Low-Carb Delicious Chicken Parmigiana (Parmesan)
Introduction
In the pursuit of a healthier lifestyle, many individuals turn to low-carb diets to manage their weight and improve overall well-being. One of the most popular low-carb alternatives to traditional Italian dishes is Chicken Parmigiana. This recipe, adapted from Atkins diet enthusiasts, offers a delicious and satisfying version of the classic Italian dish, made with low-carb ingredients and a reduced carb count. In this article, we will explore the recipe, its benefits, and provide tips and tricks to help you create a mouth-watering low-carb Chicken Parmigiana.
Quick Facts
- Prep Time: 45 minutes
- Servings: 3-4
- Ready In: 20 minutes
- Ingredients: 13
- Serves: 3-4
Ingredients
- Breading: • 2 (2 1/4 ounce) packages plain pork rinds • 1/2 cup mayonnaise or 1/2 cup low-fat mayonnaise • 1/4 cup heavy cream • 1/2 cup grated Parmesan cheese • 4 tablespoons garlic salt • 4 tablespoons parsley flakes
- Chicken Cutlets: • 1 lb thin sliced chicken cutlets
- Caponata: • 1 (24 ounce) jar Victoria caponata
- Mozzarella Cheese: • 1 (8 ounce) bag finely shredded mozzarella cheese
- Dried Basil: • 2 tablespoons
- Lemon Juice: • 1 tablespoon
Directions
- Preheat the oven to 400°F (200°C).
- In a small bowl, combine the mayonnaise, eggs, and cream. Ensure the mayo is well blended and does not clump.

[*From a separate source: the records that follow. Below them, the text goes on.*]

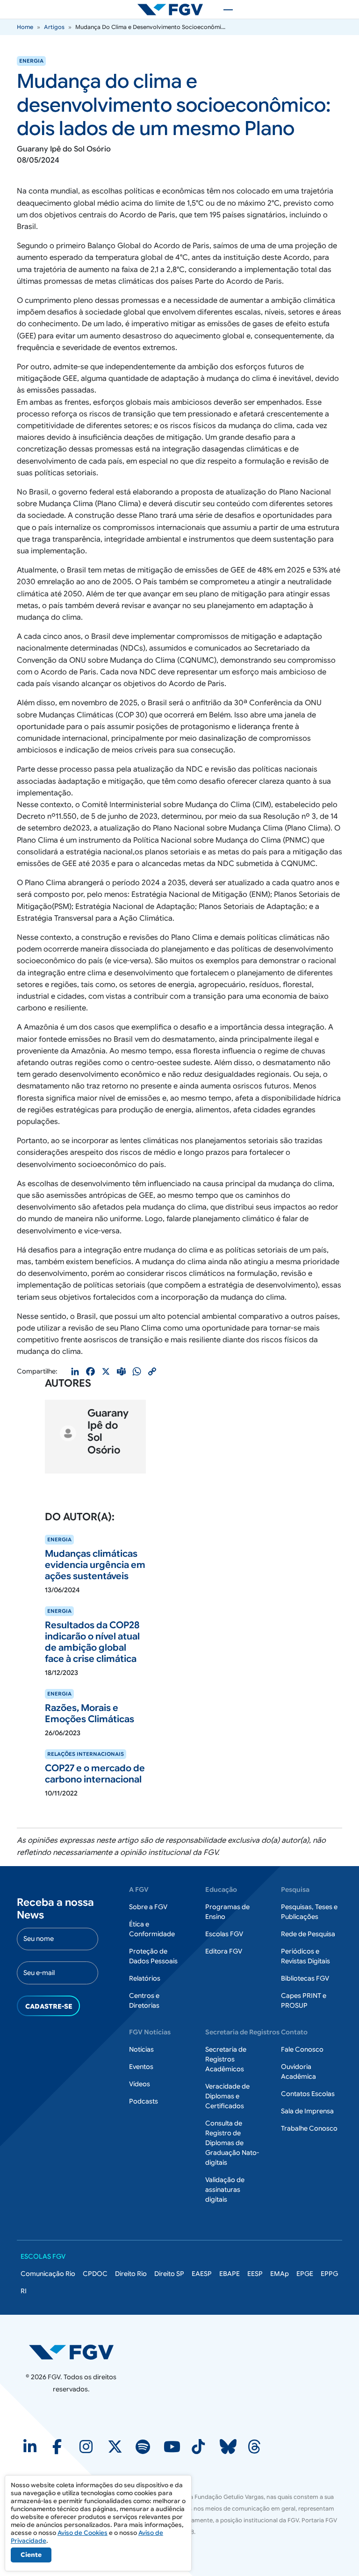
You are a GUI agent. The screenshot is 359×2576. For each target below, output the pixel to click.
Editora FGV (223, 1951)
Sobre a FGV (148, 1907)
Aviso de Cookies (82, 2533)
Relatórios (144, 1978)
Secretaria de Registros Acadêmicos (225, 2059)
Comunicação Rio (48, 2273)
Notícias (141, 2049)
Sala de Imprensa (307, 2111)
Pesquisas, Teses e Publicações (309, 1912)
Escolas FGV (224, 1934)
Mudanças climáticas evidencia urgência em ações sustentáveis (95, 1565)
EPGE (304, 2273)
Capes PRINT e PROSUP (303, 2000)
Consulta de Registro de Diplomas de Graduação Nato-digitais (232, 2143)
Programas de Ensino (227, 1912)
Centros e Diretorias (144, 2000)
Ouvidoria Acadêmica (298, 2071)
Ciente (31, 2555)
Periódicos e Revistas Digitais (305, 1956)
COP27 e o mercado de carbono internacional (95, 1773)
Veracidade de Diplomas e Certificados (227, 2096)
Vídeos (139, 2084)
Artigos (54, 26)
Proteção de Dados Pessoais (153, 1956)
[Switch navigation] (223, 9)
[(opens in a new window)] (30, 2450)
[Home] (173, 9)
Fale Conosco (302, 2049)
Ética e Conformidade (152, 1929)
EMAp (279, 2273)
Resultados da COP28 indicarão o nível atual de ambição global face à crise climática (92, 1642)
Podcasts (143, 2101)
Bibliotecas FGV (305, 1978)
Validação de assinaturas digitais (224, 2189)
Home (25, 26)
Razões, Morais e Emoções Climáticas (89, 1713)
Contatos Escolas (308, 2093)
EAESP (202, 2273)
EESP (255, 2273)
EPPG (329, 2273)
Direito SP (169, 2273)
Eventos (141, 2066)
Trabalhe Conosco (309, 2128)
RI (24, 2291)
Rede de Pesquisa (308, 1934)
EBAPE (229, 2273)
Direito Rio (131, 2273)
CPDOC (95, 2273)
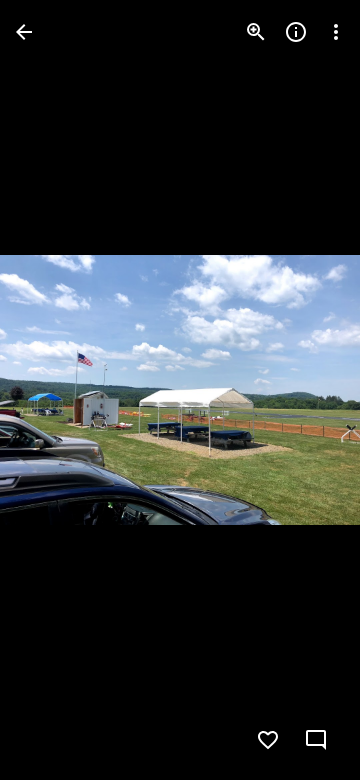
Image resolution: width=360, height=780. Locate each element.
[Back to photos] (24, 32)
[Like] (268, 740)
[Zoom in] (256, 32)
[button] (56, 390)
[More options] (336, 32)
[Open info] (296, 32)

- Crush the bags of pork rinds and combine them with the cheese, parsley, and garlic salt in a separate bowl.
- Dip each chicken cutlet into the egg mixture, then coat with the pork rind mixture.
- Place the coated cutlets in a sprayed glass dish.
- Drizzle with lemon juice.
- Top the cutlets with the sauce and cheese.
- Bake for 20 minutes or until the cheese is melted and bubbly.
- If desired, place under the broiler for 2-3 minutes to achieve a golden-brown finish.
Nutrition Facts
| Nutrient | Value |
|---|---|
| Calories | 1058.6 |
| Calories from Fat | 554.2 |
| Total Fat | 61.7 |
| Saturated Fat | 25.9 |
| Cholesterol | 424.8 |
| Sodium | 1999 |
| Total Carbohydrates | 14.2 |
| Dietary Fiber | 1.1 |
| Sugars | 3.9 |
| Protein | 107.2 |
Tips & Tricks
- To reduce the carb count, use low-carb alternatives like pork rinds and mozzarella cheese.
- For an extra crispy coating, try adding some grated Parmesan cheese to the pork rind mixture.
- To make the dish more flavorful, add some dried basil to the egg mixture.
- If you prefer a crisper exterior, try broiling the cutlets for an additional 2-3 minutes.
Conclusion
This Low-Carb Delicious Chicken Parmigiana (Parmesan) recipe is a game-changer for those following a low-carb diet. With its reduced carb count and delicious flavor, this dish is sure to satisfy your cravings and leave you feeling satisfied. By following the simple steps outlined in this article, you can create a mouth-watering low-carb Chicken Parmigiana that is perfect for a quick and easy dinner or a special occasion.